Are you missing a GRAT opportunity?

Matthew Zuengler • October 30, 2017
Logo of Hager, Dewick & Zuengler, S.C. Attorneys at Law. Blue and white text on a light gray background.

With the reinstatement of the estate tax in 2011, many individuals will want to revisit their estate plans—and soon. Gifting through a Grantor Retained Annuity Trust (“GRAT”) is one way parents can transfer significant assets to children with little or no gift tax consequences.

The current historically low interest rate of 1.8 percent makes GRATs an ideal vehicle to transfer wealth. However, in order to take advantage of this interest rate, the GRAT must be established and funded prior to January 1, 2011.


A GRAT is a trust created by a grantor, who retains the right to receive fixed payments from the trust for a specified term of years.

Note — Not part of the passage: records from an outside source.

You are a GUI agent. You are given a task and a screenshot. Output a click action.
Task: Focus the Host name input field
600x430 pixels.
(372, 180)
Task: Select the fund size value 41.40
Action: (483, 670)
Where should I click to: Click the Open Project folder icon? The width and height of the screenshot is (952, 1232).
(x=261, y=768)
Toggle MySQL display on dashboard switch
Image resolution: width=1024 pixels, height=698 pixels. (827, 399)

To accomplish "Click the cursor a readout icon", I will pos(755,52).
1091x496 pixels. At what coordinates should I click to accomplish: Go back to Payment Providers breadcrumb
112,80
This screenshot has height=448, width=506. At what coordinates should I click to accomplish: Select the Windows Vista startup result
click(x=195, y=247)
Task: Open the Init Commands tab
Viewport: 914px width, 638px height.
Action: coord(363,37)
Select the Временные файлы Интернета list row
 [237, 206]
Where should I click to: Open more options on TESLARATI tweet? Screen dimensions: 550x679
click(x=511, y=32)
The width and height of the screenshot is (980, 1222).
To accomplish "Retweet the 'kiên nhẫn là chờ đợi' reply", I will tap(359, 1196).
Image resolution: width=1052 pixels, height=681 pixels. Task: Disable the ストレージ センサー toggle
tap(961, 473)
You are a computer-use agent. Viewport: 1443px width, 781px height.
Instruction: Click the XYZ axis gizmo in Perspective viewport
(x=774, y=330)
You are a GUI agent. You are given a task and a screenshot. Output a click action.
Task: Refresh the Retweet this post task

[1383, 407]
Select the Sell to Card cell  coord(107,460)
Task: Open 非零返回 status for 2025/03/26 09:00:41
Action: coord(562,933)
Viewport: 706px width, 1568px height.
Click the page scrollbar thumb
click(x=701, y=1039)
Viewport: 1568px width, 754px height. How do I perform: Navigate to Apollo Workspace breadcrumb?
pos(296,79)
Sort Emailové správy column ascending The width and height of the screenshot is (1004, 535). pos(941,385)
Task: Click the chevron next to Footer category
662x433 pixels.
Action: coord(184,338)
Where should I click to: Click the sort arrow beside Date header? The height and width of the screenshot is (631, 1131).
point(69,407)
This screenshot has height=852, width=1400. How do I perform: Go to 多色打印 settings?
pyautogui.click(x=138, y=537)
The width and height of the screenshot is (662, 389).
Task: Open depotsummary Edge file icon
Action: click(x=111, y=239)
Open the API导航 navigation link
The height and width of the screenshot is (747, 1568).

At the conclusion of the term, any assets left in the trust pass gift tax-free to the remainder beneficiaries.


At the time the GRAT is created, the tax consequences are determined based on the amount of assets contributed to the GRAT, the term of the GRAT, an assumed interest rate and the value of the retained payment to be made to the grantor.


For example, assume that Alex transfers $1,000,000 to a GRAT for a term of three years—at a time when the IRS assumed rate of return is 1.8 percent—and retains the right to receive $345,405 each year. In this case, he will have made no taxable gift because the value of his retained payment is equal to the amount gifted plus the assumed rate of return.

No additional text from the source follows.